• Exercise description: Return the data below unchanged, from its first line through the line with "pyautogui.click(x=99, y=264)", both included.

• Record set:

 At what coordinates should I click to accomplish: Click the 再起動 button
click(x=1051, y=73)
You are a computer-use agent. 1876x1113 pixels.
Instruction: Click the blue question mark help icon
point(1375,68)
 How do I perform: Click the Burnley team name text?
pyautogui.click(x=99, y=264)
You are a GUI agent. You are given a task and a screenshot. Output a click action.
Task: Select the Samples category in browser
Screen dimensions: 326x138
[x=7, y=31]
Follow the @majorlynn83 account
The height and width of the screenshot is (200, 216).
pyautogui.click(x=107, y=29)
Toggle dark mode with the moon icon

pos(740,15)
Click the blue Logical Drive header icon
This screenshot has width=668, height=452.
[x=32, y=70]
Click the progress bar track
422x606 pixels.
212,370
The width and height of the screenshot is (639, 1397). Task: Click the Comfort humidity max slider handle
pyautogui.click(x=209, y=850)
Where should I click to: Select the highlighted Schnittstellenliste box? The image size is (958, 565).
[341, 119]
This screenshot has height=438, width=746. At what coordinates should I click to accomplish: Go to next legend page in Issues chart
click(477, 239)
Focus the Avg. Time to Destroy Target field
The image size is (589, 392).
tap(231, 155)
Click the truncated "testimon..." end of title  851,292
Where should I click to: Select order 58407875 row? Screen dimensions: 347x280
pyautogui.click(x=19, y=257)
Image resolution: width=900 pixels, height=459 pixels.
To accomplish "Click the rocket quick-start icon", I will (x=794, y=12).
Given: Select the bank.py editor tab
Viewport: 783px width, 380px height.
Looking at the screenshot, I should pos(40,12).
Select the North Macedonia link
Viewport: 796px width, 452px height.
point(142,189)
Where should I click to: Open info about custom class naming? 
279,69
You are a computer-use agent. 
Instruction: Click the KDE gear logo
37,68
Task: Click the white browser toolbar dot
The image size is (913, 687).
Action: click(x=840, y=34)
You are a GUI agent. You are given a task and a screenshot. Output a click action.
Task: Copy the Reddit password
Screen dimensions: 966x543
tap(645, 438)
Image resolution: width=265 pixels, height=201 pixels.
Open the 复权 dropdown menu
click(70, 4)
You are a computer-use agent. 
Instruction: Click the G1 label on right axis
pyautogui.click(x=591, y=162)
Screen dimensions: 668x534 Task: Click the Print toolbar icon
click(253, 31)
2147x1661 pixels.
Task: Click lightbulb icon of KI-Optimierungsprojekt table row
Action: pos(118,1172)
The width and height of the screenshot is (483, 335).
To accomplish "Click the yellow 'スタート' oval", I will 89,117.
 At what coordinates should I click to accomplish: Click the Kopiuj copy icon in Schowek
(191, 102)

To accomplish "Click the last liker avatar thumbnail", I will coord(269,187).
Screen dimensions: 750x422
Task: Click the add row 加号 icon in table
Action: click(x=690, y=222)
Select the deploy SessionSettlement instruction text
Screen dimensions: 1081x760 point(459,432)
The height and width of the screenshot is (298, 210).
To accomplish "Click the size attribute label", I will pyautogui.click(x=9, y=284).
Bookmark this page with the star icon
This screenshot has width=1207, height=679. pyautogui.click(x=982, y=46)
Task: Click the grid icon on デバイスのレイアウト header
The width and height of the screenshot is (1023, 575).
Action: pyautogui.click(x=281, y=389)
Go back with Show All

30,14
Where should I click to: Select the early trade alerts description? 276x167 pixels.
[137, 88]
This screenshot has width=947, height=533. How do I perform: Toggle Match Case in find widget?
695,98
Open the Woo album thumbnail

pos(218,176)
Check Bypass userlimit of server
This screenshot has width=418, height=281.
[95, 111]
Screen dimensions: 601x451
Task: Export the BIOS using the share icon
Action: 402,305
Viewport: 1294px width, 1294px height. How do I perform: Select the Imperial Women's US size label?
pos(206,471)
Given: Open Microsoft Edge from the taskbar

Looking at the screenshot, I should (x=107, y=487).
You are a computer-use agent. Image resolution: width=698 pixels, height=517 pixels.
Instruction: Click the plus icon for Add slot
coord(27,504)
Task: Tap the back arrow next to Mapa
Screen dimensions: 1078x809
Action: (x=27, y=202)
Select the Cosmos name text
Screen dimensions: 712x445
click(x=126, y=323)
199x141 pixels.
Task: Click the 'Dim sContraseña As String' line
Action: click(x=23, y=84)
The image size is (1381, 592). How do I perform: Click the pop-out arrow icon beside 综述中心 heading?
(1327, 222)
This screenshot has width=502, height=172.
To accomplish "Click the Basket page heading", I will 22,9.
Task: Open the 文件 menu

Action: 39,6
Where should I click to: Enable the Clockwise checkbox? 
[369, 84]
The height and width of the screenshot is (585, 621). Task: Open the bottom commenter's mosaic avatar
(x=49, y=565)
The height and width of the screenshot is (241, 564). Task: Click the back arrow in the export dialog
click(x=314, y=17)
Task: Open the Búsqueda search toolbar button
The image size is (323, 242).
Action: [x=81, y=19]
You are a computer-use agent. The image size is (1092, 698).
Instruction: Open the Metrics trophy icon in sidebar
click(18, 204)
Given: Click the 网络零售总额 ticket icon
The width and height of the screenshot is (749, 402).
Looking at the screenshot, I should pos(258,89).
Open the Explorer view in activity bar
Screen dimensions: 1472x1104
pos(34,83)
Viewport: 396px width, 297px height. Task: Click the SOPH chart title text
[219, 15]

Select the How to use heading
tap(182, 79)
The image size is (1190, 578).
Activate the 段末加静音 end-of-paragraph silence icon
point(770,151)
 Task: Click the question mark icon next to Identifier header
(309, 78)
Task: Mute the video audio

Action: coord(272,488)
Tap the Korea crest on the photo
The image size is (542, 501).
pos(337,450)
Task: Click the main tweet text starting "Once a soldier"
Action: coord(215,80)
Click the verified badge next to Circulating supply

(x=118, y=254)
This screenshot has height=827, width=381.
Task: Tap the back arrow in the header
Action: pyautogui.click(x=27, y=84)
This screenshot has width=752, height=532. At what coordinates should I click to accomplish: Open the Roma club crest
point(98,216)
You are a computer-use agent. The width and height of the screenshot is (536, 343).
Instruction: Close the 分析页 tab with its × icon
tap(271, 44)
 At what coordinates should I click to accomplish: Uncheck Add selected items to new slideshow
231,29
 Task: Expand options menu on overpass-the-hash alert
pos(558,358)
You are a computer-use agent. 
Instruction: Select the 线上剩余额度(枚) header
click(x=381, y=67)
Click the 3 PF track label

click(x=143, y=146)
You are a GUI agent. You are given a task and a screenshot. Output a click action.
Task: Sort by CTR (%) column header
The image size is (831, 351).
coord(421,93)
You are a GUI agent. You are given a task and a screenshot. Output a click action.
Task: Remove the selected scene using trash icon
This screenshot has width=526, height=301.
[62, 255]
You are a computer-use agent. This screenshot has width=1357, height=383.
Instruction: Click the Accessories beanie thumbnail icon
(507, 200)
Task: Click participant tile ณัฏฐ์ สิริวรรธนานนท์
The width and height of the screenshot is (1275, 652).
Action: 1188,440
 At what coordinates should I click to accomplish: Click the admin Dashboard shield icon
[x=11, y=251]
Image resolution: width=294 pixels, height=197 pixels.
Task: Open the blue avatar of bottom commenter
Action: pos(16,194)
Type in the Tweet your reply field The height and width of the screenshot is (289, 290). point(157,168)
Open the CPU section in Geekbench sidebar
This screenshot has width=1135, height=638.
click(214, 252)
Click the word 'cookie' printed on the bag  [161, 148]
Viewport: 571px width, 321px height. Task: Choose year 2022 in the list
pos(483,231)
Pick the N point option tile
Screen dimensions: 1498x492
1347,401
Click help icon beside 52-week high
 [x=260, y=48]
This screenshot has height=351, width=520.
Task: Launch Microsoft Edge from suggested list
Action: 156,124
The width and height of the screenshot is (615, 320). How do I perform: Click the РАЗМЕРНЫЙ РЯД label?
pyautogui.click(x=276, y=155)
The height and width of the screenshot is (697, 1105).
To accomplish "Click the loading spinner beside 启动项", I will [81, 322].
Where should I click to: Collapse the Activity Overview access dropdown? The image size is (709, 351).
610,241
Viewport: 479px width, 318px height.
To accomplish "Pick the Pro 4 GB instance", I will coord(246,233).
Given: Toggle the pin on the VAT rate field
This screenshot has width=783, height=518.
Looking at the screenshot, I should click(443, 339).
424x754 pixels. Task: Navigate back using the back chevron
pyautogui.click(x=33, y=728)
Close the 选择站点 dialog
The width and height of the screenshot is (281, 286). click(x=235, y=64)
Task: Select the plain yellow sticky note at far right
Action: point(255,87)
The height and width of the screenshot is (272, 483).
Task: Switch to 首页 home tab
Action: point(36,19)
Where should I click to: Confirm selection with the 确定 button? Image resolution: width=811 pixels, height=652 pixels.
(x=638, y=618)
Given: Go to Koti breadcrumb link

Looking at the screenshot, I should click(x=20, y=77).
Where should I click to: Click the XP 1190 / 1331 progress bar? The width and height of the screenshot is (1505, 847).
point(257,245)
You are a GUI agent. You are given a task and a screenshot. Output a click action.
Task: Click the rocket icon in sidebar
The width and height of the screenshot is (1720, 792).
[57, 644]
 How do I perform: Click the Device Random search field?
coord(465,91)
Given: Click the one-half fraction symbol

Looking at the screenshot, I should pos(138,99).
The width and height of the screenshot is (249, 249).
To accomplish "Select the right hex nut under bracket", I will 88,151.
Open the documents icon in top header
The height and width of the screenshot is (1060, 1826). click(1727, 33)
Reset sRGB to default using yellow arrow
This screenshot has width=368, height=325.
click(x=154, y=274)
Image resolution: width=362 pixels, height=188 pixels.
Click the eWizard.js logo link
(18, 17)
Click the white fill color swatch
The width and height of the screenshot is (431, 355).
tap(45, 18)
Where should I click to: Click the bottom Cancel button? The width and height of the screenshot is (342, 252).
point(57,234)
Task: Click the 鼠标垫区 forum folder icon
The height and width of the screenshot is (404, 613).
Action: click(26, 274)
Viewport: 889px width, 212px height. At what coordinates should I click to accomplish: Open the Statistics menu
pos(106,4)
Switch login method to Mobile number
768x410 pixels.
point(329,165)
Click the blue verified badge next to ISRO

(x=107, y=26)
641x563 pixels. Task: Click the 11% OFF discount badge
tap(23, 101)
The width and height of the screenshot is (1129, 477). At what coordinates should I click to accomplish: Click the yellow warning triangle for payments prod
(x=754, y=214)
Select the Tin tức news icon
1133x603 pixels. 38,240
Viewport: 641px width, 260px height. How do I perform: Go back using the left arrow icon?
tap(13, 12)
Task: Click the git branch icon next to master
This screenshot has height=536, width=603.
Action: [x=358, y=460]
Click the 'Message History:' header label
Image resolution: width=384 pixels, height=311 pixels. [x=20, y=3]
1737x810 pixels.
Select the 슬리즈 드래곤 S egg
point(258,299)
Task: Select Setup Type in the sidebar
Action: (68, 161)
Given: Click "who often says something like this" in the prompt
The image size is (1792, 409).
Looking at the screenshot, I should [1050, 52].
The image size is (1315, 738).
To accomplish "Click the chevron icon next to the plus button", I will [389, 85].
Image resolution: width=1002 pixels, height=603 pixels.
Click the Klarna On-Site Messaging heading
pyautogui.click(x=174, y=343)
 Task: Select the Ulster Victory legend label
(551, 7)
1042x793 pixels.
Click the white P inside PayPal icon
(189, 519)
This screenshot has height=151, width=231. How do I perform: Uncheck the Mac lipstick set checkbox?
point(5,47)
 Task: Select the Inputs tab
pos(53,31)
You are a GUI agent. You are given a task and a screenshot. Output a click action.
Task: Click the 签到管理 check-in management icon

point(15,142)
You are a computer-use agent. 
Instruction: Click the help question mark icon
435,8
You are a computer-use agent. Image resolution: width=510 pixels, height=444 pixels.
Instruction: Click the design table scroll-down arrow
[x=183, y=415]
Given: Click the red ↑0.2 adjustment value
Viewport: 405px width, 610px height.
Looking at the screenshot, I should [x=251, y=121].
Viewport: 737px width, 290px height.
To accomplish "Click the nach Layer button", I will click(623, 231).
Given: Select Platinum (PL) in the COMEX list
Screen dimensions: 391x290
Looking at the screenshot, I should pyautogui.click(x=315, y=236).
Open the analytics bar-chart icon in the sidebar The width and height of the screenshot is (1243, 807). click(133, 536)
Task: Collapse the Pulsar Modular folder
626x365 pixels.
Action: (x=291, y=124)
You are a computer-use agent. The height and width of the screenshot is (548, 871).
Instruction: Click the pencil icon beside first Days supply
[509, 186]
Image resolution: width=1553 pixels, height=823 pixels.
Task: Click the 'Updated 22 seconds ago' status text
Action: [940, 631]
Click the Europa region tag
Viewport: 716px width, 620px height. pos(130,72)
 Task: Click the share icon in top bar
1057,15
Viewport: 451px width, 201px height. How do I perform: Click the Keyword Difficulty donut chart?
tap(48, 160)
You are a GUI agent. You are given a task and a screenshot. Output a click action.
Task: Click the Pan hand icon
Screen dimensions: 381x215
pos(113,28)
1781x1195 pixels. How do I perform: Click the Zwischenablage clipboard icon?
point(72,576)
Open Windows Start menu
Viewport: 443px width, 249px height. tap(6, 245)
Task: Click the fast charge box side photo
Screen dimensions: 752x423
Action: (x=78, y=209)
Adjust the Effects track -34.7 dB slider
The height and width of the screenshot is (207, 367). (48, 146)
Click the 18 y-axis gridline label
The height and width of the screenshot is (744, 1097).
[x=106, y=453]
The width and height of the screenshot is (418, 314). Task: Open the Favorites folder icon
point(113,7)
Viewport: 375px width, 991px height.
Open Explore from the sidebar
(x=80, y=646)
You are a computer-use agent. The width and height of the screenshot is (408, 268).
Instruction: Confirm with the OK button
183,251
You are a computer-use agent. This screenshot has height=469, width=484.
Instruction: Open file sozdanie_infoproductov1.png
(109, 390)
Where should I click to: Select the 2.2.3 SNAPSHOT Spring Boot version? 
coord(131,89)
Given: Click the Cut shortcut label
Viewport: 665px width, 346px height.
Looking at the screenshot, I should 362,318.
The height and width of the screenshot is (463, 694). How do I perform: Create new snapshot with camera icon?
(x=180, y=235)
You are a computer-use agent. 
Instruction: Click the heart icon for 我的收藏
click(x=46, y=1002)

• Exercise answer:
 At what coordinates should I click to accomplish: Click the 再起動 button
click(x=1051, y=73)
You are a computer-use agent. 1876x1113 pixels.
Instruction: Click the blue question mark help icon
point(1375,68)
 How do I perform: Click the Burnley team name text?
pyautogui.click(x=99, y=264)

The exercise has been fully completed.